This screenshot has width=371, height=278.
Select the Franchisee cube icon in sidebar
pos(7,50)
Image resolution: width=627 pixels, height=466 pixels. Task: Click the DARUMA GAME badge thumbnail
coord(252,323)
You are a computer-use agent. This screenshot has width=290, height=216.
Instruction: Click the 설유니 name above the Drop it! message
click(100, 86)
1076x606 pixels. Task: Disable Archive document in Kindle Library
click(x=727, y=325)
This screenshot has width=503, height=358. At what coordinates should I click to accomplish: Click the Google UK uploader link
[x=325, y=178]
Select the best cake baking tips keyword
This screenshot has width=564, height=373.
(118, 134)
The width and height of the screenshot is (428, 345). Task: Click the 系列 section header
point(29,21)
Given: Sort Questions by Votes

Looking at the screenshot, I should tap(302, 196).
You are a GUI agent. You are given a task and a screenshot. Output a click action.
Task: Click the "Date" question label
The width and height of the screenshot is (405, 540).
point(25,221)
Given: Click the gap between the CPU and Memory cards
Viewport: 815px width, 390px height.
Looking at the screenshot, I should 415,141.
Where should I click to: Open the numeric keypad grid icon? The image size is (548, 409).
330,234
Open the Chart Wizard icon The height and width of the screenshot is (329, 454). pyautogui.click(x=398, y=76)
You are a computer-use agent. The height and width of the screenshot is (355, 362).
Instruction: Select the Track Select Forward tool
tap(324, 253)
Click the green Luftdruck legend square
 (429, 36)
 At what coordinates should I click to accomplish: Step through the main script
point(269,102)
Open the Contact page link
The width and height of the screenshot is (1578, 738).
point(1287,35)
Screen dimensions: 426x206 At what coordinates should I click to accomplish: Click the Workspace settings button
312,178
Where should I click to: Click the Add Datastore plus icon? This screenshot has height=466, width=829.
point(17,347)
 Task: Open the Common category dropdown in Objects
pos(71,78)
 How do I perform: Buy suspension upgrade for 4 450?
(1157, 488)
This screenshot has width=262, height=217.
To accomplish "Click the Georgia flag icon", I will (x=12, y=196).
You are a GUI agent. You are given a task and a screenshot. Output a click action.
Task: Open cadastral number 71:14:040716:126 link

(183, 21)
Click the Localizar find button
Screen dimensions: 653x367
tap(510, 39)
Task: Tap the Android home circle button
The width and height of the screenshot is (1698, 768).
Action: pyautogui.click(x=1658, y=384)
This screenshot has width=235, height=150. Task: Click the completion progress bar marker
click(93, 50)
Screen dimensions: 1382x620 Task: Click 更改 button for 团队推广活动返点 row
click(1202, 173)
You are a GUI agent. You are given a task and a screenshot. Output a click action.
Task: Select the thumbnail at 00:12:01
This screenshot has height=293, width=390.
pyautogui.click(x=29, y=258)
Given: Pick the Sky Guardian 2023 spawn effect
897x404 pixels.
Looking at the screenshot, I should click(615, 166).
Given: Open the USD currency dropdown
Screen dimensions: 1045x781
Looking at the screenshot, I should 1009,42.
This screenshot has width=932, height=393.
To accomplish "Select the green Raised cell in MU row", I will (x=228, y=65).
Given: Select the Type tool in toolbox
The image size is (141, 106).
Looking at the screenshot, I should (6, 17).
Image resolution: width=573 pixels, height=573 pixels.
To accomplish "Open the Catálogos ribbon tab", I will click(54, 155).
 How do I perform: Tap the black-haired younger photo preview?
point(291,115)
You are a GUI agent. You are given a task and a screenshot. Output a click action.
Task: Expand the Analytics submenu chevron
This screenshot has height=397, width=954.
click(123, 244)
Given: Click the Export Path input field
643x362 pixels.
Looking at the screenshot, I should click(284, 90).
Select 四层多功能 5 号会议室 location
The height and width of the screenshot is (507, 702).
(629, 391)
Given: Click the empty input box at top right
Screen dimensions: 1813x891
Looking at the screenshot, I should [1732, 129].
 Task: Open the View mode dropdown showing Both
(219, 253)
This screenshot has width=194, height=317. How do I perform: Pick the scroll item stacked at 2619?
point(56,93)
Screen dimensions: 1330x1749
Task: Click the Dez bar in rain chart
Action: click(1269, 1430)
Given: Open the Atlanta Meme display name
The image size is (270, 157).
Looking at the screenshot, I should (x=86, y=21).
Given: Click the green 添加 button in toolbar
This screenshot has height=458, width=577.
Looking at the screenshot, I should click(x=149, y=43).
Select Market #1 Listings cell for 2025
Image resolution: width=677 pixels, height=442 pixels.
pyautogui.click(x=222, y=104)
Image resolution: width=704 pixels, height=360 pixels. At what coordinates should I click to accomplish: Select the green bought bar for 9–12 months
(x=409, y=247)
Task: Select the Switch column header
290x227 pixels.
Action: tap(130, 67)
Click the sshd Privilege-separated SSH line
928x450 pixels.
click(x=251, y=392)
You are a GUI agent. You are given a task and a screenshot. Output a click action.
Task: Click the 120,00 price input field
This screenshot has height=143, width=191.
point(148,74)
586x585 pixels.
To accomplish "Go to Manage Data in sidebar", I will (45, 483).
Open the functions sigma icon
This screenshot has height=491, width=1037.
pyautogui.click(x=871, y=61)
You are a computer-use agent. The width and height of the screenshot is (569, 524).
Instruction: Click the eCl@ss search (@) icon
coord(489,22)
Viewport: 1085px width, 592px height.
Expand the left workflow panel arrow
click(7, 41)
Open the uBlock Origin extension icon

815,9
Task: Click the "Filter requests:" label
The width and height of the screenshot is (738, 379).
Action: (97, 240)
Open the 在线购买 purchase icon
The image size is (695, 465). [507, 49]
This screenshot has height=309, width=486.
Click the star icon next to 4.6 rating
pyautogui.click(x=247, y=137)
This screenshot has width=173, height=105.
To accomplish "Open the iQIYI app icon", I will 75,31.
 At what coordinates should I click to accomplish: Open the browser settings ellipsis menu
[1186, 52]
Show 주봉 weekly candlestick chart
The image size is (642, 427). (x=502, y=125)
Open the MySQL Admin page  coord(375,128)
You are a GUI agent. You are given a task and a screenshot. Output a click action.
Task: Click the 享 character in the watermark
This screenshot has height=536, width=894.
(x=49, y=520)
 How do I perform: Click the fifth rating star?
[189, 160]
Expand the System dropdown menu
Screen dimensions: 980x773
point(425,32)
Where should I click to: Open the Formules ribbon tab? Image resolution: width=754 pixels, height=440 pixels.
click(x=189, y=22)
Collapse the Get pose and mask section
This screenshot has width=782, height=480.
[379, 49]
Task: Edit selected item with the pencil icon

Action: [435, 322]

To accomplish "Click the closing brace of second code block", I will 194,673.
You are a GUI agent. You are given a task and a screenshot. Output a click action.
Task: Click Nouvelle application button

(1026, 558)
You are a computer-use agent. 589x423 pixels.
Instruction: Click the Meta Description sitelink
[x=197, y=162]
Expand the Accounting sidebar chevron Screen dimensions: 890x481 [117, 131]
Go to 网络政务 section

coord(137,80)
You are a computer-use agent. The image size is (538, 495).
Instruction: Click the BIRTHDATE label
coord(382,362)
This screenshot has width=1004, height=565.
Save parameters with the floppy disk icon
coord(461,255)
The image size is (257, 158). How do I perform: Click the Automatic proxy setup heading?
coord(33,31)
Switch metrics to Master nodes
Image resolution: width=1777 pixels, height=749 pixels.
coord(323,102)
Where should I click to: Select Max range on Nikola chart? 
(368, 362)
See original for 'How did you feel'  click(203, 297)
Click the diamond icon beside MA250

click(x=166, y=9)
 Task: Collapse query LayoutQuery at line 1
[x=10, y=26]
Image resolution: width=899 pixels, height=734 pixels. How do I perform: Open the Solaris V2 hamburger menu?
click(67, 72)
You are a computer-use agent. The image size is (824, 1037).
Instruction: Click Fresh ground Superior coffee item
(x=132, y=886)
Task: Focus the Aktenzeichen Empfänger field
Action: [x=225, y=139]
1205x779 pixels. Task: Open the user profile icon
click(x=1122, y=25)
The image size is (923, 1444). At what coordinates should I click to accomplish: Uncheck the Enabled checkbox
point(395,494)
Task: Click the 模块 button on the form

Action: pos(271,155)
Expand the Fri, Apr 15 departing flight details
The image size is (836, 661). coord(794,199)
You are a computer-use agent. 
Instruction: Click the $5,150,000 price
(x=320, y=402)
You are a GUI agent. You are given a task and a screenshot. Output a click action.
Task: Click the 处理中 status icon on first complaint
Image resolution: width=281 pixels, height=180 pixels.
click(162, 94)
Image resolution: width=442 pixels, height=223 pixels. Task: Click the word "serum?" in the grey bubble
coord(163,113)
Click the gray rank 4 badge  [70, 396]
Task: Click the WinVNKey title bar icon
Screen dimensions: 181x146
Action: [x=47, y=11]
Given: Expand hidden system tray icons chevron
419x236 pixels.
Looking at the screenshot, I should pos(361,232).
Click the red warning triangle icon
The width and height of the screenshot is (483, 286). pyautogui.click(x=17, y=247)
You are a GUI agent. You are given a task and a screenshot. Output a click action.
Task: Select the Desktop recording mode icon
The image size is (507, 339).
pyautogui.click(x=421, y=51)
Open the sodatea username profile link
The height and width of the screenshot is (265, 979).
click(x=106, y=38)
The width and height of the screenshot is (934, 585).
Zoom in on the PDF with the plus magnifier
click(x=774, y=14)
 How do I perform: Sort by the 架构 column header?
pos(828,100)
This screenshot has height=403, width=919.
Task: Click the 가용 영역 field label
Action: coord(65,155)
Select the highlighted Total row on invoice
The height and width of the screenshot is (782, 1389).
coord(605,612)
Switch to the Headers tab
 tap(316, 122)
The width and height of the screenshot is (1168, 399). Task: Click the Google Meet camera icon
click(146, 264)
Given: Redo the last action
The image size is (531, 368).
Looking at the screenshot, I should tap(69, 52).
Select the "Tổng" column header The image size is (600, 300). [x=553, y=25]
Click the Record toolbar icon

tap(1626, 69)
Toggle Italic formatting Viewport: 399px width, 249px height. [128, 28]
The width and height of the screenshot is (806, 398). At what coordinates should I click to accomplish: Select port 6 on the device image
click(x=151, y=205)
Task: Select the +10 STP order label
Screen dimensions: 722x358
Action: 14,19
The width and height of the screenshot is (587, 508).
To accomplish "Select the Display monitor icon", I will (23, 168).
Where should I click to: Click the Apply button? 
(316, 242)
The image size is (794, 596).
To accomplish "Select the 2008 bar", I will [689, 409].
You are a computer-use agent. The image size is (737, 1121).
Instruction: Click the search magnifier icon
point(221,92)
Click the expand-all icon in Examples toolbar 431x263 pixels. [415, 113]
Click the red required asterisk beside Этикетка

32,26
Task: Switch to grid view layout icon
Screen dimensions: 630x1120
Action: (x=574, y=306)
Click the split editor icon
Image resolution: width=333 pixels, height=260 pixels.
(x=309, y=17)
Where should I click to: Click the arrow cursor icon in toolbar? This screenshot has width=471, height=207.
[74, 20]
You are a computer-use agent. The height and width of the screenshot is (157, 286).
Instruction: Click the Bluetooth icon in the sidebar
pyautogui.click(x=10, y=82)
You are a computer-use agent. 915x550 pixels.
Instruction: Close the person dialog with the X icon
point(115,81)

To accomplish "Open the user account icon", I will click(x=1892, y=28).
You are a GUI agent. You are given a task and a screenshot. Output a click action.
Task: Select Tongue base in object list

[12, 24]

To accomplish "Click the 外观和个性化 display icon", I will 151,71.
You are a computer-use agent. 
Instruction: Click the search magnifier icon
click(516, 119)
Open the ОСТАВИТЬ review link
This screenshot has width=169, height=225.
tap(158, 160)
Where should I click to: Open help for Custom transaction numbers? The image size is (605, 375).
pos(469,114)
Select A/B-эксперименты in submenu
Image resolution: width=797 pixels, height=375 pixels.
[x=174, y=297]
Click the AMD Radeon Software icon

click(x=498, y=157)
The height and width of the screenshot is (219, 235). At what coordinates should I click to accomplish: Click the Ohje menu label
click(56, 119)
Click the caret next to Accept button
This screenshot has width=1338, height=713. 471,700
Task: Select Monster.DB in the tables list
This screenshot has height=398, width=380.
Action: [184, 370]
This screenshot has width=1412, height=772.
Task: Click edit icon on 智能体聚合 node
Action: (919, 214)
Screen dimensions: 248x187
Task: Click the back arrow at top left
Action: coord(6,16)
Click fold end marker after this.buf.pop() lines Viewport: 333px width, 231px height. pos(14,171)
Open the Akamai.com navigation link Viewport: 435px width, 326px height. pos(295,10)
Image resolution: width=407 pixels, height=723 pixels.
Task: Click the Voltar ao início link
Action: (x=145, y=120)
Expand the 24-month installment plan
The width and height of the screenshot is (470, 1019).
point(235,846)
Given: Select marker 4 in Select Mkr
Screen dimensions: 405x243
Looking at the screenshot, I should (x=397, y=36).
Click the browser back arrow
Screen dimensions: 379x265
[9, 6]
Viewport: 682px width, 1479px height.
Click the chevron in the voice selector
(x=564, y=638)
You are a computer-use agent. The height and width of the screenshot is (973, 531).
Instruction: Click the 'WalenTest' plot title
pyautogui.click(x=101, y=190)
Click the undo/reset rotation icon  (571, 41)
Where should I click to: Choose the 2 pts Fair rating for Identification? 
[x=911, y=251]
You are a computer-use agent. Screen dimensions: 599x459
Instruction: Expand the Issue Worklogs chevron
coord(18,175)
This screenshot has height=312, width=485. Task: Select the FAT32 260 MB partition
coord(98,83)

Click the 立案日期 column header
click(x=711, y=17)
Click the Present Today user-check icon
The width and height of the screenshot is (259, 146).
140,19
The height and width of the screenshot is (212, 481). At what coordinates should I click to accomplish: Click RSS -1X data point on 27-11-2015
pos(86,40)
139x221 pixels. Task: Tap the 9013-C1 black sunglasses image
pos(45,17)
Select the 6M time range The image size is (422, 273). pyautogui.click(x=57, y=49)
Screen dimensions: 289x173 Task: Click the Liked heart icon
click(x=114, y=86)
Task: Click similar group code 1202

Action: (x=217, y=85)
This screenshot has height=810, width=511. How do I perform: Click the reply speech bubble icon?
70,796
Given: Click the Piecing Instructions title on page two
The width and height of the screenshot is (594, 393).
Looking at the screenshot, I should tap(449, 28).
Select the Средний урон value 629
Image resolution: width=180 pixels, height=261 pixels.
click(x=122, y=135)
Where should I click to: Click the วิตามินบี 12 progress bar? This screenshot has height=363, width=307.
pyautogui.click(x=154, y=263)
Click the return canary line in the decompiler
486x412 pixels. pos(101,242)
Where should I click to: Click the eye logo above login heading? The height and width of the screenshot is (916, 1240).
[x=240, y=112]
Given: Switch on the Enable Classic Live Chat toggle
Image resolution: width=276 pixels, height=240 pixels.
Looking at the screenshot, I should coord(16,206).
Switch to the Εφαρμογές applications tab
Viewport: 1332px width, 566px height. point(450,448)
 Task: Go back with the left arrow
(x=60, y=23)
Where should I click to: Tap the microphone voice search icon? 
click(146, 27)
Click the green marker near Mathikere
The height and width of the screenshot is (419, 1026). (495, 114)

· · · ·

How to complete this task
Each line that includes "input" counts once; state how many such lines the listing has, with no other words.

Written answer
3